Today, Brown lives in Newcastle and is the author and/or illustrator of a slew of popular children’s books, the winner of a Caldecott Honor and multiple E. B. White Awards. His most recent is the Wild Robot Protects, the third in a New York Times bestselling middle-grade series about a guileless robot named Roz, who wakes up on a rugged, far-flung island full of wonder and curious creatures. As Roz comes to know those creatures, the Wild Robot books — besides being lavishly illustrated, page-turning, and ultimately poignant — probe the tension and overlap between the natural world and the manufactured one. “You think these are kind of opposites,” Brown says, “and yet, when you think about instinct and how animals are programmed to do certain things at certain times of day or year, they’re sort of acting in a way you might call robotic behavior.”

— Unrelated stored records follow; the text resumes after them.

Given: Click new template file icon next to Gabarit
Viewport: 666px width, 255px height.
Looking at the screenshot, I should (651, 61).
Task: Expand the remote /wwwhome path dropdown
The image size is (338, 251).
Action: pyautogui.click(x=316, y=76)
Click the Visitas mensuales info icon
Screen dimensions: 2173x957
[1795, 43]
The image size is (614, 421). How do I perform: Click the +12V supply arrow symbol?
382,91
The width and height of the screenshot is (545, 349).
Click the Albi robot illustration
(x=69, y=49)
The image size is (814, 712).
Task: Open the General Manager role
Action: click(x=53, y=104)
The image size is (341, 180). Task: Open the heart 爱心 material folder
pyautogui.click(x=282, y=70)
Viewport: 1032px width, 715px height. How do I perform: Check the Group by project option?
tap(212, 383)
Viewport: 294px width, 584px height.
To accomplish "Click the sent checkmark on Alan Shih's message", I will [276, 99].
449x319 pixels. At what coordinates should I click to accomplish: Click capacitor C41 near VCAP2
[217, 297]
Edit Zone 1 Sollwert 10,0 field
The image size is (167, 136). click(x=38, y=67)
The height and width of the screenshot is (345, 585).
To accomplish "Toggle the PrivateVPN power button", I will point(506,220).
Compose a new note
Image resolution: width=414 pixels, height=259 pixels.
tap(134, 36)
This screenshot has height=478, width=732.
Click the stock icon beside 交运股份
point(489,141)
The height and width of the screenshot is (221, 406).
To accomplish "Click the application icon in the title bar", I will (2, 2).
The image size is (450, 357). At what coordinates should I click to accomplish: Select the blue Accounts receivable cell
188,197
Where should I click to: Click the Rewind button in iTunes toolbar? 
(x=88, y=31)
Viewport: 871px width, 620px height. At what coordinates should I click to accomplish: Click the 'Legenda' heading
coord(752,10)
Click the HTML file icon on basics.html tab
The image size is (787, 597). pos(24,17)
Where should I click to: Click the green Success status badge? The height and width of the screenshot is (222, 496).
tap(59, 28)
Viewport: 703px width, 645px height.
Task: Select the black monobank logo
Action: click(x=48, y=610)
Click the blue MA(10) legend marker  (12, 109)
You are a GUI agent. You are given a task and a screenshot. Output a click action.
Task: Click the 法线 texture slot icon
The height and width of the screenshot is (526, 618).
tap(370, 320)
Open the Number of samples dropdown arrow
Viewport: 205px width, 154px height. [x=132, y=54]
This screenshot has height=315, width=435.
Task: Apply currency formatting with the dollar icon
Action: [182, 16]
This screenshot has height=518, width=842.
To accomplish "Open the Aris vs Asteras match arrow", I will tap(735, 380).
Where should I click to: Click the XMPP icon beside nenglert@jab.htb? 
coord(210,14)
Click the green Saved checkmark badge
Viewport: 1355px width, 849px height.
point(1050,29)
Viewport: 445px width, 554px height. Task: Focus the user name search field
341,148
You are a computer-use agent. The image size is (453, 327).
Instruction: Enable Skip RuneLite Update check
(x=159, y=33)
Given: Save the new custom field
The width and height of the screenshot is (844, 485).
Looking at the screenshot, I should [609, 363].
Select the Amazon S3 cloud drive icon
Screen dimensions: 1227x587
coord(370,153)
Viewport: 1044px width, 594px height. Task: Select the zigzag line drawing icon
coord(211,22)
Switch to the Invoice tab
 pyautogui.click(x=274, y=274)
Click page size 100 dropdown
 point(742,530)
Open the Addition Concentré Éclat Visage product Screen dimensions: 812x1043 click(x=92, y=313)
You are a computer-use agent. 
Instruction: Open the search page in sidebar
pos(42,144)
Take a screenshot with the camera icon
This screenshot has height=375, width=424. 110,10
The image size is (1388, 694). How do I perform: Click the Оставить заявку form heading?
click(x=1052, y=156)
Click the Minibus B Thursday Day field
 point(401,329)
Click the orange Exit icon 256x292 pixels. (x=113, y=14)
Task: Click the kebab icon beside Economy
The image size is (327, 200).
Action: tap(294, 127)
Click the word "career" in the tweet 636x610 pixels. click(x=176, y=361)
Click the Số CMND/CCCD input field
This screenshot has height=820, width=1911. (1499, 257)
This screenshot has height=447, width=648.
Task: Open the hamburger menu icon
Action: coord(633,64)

This theme — that the gap between civilization and wildness isn’t so great — is echoed in books like The Curious Garden (a green patch nurtured by a child spreads across the city) and Mr. Tiger Goes Wild (a tiger leaves a town of Victorian-clothed fauna to stride nude through the jungle). Brown’s fascination, he says, comes in part from comparing his urban adulthood (stints in LA, NYC, and Philly) to his comparatively rural childhood. “I spent a lot of time out in the woods with my friends,” he says, “climbing trees and stomping through streams. When I think about my youth, I think about that stuff.”
These days, when he wants an escape, he makes for the La Verna Preserve, stewarded by the Coastal Rivers Conservation Trust, at the edge of Muscongus Bay. It’s close to home and an easy hike, but it puts him in mind of remote, wild islands. “It’s just really beautiful,” he says. “It’s pretty awesome once you see those rocks and the waves crashing. The payoff is huge.”